**Task goal:**
Print the entries below in their entirety, exactly as they are written.
═════ Records shown
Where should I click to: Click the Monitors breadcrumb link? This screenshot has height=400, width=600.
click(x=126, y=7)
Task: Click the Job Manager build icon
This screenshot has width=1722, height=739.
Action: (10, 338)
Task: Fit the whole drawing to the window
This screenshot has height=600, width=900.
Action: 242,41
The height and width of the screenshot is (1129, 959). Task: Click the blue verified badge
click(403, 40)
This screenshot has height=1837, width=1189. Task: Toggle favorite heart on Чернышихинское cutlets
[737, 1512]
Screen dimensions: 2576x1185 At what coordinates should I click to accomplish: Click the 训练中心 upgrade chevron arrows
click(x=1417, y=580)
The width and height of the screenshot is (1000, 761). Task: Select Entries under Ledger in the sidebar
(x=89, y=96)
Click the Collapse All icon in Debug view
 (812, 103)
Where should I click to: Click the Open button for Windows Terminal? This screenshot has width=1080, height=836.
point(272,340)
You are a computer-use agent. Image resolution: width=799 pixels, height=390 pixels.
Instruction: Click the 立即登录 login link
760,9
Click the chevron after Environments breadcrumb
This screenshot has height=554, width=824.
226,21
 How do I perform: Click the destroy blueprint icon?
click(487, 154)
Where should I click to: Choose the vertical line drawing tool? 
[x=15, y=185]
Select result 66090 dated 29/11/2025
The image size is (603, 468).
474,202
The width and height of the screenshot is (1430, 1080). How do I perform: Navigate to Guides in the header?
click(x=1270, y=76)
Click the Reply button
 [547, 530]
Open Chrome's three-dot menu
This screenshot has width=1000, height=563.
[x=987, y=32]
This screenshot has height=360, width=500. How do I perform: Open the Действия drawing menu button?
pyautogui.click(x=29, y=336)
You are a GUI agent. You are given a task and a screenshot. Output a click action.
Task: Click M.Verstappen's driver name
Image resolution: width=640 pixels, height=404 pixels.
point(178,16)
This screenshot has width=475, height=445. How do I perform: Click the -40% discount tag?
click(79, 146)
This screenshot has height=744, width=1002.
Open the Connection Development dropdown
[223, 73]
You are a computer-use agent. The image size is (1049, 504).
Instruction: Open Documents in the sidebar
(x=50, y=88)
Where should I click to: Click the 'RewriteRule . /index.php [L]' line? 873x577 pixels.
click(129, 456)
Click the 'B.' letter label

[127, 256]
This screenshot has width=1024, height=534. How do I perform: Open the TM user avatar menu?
══════════
**Written solution:**
Where should I click to: Click the Monitors breadcrumb link? This screenshot has height=400, width=600.
click(x=126, y=7)
Task: Click the Job Manager build icon
This screenshot has width=1722, height=739.
Action: (10, 338)
Task: Fit the whole drawing to the window
This screenshot has height=600, width=900.
Action: 242,41
The height and width of the screenshot is (1129, 959). Task: Click the blue verified badge
click(403, 40)
This screenshot has height=1837, width=1189. Task: Toggle favorite heart on Чернышихинское cutlets
[737, 1512]
Screen dimensions: 2576x1185 At what coordinates should I click to accomplish: Click the 训练中心 upgrade chevron arrows
click(x=1417, y=580)
The width and height of the screenshot is (1000, 761). Task: Select Entries under Ledger in the sidebar
(x=89, y=96)
Click the Collapse All icon in Debug view
 (812, 103)
Where should I click to: Click the Open button for Windows Terminal? This screenshot has width=1080, height=836.
point(272,340)
You are a computer-use agent. Image resolution: width=799 pixels, height=390 pixels.
Instruction: Click the 立即登录 login link
760,9
Click the chevron after Environments breadcrumb
This screenshot has height=554, width=824.
226,21
 How do I perform: Click the destroy blueprint icon?
click(487, 154)
Where should I click to: Choose the vertical line drawing tool? 
[x=15, y=185]
Select result 66090 dated 29/11/2025
The image size is (603, 468).
474,202
The width and height of the screenshot is (1430, 1080). How do I perform: Navigate to Guides in the header?
click(x=1270, y=76)
Click the Reply button
 [547, 530]
Open Chrome's three-dot menu
This screenshot has width=1000, height=563.
[x=987, y=32]
This screenshot has height=360, width=500. How do I perform: Open the Действия drawing menu button?
pyautogui.click(x=29, y=336)
You are a GUI agent. You are given a task and a screenshot. Output a click action.
Task: Click M.Verstappen's driver name
Image resolution: width=640 pixels, height=404 pixels.
point(178,16)
This screenshot has width=475, height=445. How do I perform: Click the -40% discount tag?
click(79, 146)
This screenshot has height=744, width=1002.
Open the Connection Development dropdown
[223, 73]
You are a computer-use agent. The image size is (1049, 504).
Instruction: Open Documents in the sidebar
(x=50, y=88)
Where should I click to: Click the 'RewriteRule . /index.php [L]' line? 873x577 pixels.
click(129, 456)
Click the 'B.' letter label

[127, 256]
This screenshot has width=1024, height=534. How do I perform: Open the TM user avatar menu?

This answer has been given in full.